Musim Kemarau 2025 Diprediksi Lebih Singkat
Kabar baiknya, BMKG memprediksi musim kemarau 2025 di Indonesia akan berlangsung lebih singkat. Prediksi ini didasarkan pada pemantauan dan analisis dinamika iklim global dan regional yang dilakukan hingga pertengahan April 2025.
"Musim kemarau 2025 di sebagian besar wilayah Indonesia diprediksi akan terjadi dengan durasi yang lebih pendek dari biasanya," ungkap BMKG.

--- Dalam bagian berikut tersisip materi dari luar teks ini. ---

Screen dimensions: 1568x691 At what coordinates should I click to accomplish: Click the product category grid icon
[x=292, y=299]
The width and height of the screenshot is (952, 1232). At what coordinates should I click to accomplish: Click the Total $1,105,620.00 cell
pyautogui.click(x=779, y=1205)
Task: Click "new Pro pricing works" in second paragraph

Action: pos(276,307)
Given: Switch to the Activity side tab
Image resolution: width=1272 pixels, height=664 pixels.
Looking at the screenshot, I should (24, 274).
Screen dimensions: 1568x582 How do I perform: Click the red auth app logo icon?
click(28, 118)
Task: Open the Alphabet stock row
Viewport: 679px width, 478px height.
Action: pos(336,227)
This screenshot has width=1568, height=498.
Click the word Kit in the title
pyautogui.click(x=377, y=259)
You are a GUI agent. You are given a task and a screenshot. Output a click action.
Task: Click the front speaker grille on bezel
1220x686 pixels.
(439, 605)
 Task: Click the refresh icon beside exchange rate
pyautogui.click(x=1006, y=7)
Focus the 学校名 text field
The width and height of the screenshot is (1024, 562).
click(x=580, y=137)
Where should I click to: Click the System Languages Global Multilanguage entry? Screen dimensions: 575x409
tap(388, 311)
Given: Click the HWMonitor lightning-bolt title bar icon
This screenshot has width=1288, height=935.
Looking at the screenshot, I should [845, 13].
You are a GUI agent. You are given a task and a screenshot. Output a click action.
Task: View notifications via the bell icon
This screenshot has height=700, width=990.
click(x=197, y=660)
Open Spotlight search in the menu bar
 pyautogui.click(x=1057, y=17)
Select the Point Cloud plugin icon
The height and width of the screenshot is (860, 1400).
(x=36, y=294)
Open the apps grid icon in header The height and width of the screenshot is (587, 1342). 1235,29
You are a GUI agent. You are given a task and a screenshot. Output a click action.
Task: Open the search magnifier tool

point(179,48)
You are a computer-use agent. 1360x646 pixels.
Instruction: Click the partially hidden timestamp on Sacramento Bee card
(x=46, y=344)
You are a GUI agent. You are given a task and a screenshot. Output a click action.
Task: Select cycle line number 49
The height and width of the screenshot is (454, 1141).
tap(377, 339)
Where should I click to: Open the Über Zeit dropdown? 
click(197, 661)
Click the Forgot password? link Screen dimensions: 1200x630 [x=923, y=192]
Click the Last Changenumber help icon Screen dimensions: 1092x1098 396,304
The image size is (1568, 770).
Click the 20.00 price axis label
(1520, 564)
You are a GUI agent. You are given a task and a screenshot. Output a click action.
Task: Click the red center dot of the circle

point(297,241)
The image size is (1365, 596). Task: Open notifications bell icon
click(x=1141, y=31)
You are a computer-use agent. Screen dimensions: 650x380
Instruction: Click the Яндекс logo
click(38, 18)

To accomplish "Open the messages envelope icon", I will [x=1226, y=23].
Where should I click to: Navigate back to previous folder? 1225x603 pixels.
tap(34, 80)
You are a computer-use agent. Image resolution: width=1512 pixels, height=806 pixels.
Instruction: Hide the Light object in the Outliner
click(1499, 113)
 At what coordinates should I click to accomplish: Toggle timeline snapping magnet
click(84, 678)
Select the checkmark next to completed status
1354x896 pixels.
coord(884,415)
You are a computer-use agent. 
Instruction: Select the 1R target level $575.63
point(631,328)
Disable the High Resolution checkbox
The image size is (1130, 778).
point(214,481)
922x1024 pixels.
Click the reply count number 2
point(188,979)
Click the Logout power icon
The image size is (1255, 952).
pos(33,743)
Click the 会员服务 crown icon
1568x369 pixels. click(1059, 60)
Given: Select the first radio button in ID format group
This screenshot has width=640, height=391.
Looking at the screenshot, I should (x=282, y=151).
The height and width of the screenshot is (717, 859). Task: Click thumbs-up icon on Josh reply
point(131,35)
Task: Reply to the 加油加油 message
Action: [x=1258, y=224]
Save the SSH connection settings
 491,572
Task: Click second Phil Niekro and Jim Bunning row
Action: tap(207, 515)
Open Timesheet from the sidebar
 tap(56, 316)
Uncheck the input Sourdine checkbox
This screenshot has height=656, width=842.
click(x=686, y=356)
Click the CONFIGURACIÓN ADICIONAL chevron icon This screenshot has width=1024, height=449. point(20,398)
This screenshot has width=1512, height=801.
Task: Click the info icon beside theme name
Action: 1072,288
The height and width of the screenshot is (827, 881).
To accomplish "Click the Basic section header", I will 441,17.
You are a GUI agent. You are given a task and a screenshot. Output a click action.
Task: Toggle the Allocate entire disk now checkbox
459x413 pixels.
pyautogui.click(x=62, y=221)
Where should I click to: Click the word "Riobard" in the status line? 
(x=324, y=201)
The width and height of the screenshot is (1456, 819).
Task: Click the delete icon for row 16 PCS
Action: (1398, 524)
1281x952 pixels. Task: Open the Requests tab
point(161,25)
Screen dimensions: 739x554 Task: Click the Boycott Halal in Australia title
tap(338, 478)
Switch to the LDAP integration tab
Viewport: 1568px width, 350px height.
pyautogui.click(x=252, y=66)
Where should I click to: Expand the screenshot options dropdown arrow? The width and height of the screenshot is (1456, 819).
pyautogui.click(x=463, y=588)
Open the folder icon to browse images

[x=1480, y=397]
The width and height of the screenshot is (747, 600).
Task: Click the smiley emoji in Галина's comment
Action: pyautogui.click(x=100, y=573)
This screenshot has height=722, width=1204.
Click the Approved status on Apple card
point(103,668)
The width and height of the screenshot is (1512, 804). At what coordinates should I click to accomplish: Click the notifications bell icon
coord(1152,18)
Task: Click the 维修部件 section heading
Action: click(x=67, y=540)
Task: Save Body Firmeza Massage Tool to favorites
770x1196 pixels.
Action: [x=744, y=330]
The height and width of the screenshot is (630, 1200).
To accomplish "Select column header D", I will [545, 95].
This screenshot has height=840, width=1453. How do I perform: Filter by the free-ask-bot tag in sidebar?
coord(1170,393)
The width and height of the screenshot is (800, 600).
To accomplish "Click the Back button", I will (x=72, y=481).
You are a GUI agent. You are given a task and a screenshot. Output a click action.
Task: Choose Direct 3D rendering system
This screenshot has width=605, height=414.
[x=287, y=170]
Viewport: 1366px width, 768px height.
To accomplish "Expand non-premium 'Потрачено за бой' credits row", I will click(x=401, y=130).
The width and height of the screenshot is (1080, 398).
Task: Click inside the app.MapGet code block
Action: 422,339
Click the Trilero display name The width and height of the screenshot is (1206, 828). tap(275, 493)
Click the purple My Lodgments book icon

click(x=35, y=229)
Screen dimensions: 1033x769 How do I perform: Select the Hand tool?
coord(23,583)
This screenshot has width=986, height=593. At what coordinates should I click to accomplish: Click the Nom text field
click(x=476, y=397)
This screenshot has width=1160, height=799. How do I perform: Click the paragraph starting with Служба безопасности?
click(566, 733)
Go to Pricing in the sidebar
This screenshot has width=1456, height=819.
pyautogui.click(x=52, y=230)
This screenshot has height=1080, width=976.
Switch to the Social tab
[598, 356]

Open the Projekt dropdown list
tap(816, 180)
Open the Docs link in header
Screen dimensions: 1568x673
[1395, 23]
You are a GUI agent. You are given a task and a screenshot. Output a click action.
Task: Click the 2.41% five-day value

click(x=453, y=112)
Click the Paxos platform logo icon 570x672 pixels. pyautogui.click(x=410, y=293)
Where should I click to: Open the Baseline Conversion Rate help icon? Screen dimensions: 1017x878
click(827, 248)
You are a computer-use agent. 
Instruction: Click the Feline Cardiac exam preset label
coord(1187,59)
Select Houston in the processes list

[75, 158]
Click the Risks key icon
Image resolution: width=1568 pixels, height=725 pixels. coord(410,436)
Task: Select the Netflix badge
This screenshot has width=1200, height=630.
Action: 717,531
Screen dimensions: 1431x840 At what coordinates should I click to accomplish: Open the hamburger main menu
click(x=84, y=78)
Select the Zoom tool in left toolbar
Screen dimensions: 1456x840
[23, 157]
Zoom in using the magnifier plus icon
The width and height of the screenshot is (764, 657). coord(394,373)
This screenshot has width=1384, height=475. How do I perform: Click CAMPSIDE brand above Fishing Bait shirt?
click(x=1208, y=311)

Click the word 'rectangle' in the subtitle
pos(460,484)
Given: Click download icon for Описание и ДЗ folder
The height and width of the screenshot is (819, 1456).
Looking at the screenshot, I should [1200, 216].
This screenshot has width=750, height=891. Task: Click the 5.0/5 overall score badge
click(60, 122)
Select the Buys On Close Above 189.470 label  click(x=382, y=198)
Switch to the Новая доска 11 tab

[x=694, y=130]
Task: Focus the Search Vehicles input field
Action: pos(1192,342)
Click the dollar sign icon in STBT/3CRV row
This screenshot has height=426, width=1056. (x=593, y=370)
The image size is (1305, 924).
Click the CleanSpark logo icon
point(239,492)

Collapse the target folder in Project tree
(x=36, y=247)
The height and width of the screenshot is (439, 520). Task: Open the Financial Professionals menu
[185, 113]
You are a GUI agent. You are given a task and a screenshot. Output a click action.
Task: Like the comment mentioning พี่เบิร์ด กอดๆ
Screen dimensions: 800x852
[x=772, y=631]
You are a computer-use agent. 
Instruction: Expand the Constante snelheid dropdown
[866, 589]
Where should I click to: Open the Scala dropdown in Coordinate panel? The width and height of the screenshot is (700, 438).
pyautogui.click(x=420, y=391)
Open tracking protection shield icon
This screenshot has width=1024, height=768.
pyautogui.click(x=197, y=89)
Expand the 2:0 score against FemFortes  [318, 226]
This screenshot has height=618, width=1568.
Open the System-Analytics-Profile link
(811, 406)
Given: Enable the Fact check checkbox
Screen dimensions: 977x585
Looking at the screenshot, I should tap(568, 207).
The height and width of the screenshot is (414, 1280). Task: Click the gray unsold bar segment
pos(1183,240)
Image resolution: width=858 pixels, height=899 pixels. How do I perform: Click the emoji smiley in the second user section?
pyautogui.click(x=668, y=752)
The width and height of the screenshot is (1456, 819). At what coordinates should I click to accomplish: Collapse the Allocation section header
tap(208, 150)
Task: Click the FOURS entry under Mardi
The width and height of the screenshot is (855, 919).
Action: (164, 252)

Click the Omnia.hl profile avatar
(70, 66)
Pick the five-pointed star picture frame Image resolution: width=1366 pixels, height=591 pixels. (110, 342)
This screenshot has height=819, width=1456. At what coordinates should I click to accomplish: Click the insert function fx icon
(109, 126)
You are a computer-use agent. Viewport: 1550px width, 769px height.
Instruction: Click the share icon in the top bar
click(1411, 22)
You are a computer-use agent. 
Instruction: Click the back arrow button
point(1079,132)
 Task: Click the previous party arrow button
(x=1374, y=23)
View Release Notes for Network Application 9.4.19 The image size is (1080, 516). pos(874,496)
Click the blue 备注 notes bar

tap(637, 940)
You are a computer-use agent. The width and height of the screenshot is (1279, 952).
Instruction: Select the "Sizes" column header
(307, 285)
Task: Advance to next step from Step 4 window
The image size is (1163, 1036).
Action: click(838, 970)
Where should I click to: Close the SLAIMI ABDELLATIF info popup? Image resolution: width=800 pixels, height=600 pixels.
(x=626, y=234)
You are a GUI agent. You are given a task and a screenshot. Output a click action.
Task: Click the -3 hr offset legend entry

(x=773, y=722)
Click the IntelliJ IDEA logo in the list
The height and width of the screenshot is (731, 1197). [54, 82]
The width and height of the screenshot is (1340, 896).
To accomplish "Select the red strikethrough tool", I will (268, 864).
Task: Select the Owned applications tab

Durasi musim kemarau 2025 akan bervariasi di setiap wilayah. Di Sumatera, sebagian besar ZOM diperkirakan mengalami musim kemarau dengan durasi antara 3 hingga 12 dasarian (1 dasarian = 10 hari). Di Jawa, umumnya musim kemarau berlangsung antara 10 hingga 21 dasarian. Sementara di Kalimantan, diprediksi 3 hingga 15 dasarian. Di Sulawesi, durasinya bervariasi antara 3 hingga 24 dasarian.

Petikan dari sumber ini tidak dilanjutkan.